> Material for this exercise:
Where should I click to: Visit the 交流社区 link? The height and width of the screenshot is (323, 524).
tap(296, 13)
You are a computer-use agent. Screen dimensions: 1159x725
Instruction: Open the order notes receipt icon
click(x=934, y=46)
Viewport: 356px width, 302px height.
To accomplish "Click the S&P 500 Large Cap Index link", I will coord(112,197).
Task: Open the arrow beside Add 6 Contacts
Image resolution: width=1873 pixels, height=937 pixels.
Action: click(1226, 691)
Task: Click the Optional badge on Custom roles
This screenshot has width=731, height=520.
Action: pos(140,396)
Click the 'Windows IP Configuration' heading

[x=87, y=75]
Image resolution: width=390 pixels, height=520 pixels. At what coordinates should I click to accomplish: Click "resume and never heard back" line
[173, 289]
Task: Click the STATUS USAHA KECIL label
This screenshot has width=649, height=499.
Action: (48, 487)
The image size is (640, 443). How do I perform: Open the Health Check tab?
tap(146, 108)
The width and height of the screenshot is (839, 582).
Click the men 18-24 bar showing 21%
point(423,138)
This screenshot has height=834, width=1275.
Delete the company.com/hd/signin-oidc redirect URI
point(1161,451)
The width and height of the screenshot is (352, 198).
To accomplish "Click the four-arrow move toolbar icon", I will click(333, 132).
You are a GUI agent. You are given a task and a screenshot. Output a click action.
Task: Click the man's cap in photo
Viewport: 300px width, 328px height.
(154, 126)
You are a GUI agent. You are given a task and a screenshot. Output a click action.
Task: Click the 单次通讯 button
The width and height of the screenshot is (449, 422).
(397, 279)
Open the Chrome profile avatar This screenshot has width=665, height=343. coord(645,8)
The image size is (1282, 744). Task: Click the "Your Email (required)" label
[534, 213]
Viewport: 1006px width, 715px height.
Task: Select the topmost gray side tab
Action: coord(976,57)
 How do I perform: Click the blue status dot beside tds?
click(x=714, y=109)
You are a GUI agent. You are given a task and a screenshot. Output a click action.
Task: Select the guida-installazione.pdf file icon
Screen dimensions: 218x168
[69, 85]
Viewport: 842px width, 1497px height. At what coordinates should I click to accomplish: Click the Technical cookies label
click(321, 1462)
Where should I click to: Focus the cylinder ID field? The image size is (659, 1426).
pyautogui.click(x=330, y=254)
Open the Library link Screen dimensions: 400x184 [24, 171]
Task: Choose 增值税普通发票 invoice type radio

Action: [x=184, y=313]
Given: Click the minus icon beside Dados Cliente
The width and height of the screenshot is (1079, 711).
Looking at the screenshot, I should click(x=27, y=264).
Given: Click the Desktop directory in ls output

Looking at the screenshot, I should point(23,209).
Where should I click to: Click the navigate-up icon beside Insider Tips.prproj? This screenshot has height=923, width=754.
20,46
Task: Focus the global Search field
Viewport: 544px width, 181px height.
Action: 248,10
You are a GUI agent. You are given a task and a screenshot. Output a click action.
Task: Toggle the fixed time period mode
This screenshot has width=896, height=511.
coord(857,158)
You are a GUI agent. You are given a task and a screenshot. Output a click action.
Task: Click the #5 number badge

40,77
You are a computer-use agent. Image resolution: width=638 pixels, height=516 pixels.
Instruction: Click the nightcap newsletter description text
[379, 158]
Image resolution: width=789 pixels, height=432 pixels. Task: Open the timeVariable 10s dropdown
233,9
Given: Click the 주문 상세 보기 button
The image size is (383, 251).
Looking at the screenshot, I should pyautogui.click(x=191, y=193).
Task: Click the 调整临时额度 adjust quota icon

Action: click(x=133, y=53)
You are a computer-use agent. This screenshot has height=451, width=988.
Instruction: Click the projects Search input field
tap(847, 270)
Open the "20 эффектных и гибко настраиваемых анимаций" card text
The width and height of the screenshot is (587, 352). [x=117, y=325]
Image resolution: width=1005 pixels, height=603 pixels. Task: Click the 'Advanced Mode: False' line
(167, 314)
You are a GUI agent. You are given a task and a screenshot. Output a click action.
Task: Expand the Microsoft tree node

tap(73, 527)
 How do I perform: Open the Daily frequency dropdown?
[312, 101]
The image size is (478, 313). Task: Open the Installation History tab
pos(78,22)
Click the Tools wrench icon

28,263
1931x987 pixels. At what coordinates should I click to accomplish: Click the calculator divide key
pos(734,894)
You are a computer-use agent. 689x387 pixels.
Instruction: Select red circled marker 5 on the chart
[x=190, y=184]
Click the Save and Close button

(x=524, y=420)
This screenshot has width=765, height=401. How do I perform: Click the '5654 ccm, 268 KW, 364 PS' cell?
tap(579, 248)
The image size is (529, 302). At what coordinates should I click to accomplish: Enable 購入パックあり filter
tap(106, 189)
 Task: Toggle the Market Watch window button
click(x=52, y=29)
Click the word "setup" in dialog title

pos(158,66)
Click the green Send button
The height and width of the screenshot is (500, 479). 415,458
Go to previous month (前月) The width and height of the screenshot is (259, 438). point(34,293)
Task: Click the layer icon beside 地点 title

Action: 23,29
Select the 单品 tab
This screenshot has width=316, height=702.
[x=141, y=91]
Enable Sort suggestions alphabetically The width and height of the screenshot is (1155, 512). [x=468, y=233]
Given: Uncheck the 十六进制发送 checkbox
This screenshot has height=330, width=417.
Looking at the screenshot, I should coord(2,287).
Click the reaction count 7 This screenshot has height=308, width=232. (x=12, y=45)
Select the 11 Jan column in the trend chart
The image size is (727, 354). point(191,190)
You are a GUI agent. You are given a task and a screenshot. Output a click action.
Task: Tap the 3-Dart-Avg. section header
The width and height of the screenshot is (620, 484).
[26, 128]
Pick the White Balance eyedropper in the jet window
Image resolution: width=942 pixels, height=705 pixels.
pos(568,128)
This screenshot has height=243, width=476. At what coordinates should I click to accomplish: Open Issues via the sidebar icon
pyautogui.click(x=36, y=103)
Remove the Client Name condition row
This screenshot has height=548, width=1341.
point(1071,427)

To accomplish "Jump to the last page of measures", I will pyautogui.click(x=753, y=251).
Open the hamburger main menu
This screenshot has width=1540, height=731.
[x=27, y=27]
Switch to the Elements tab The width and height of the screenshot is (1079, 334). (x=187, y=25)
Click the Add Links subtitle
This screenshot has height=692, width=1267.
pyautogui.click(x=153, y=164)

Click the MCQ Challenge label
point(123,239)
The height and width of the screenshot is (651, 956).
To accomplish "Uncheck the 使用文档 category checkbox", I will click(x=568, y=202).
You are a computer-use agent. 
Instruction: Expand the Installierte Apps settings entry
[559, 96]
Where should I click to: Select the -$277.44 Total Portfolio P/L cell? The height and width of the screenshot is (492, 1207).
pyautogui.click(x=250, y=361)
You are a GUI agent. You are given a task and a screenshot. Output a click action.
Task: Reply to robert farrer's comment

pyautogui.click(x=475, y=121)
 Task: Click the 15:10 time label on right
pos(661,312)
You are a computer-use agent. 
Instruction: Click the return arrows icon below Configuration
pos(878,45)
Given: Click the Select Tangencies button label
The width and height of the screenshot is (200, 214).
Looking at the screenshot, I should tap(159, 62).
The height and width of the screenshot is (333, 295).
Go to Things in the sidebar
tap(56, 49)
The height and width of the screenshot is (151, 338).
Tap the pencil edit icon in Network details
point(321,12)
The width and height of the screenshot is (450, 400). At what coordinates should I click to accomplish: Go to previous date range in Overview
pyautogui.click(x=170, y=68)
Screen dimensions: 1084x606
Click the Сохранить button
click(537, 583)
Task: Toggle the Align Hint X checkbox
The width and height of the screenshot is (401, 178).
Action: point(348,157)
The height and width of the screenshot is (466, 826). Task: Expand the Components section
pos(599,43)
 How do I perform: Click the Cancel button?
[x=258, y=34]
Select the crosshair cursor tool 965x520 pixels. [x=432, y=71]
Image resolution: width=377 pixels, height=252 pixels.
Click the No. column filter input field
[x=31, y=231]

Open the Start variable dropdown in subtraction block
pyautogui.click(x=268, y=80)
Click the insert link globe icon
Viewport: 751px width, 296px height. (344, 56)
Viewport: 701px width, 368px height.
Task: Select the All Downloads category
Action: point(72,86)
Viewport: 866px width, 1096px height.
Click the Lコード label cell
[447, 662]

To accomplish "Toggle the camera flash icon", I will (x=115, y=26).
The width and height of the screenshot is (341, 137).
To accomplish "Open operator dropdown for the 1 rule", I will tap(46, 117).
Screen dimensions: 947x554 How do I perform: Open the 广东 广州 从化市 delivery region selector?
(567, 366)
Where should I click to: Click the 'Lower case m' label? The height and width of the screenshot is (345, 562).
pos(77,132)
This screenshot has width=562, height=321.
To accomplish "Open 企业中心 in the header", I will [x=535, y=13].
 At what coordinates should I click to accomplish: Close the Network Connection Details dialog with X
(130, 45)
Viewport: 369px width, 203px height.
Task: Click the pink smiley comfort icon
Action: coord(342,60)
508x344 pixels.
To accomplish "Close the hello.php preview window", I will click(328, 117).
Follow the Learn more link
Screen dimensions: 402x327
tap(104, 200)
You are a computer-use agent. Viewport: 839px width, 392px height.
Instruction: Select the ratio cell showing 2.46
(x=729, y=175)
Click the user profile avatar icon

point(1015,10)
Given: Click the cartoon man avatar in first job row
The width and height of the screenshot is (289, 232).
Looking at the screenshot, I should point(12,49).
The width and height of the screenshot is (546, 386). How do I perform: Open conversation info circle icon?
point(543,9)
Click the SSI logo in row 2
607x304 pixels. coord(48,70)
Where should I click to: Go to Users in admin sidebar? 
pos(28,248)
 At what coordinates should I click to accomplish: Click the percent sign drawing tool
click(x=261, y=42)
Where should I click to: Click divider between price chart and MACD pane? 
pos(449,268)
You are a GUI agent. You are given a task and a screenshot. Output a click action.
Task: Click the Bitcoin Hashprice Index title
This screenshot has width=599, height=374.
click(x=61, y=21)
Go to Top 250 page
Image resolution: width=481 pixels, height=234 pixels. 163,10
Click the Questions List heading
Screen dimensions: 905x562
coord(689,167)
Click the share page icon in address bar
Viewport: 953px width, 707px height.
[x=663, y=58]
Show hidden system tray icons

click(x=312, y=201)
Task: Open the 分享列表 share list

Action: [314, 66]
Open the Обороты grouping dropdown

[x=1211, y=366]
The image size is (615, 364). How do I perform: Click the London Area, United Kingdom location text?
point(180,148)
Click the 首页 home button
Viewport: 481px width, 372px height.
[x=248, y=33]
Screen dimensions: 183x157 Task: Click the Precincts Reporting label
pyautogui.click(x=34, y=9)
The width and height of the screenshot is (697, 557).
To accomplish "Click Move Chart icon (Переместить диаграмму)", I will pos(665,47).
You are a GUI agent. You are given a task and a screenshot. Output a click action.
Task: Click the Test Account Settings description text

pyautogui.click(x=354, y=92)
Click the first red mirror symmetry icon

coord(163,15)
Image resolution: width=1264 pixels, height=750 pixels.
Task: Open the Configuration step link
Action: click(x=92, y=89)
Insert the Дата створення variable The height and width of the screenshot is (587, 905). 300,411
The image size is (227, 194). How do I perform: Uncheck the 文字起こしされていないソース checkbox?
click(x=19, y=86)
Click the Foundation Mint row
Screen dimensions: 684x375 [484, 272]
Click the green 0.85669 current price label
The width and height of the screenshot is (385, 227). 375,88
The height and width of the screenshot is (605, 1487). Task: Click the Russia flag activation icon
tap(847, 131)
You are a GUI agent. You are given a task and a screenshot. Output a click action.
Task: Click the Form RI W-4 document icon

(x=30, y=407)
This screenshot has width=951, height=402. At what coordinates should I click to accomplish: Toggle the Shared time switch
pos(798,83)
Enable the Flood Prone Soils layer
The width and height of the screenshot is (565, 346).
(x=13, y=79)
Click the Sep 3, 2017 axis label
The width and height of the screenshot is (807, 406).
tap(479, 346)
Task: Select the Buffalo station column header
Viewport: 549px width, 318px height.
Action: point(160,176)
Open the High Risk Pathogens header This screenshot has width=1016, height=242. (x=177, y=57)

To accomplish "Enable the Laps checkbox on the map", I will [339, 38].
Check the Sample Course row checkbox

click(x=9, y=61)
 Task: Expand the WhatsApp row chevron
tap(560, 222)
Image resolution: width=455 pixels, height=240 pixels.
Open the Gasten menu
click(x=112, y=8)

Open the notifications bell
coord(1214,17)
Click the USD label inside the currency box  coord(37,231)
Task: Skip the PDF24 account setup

> Exercise directions: The result should be every line that contains "header", copied from the entries.

> Task output:
Task: Tap the 3-Dart-Avg. section header
To accomplish "Open 企业中心 in the header", I will [x=535, y=13].
Task: Select the Buffalo station column header
Open the High Risk Pathogens header This screenshot has width=1016, height=242. (x=177, y=57)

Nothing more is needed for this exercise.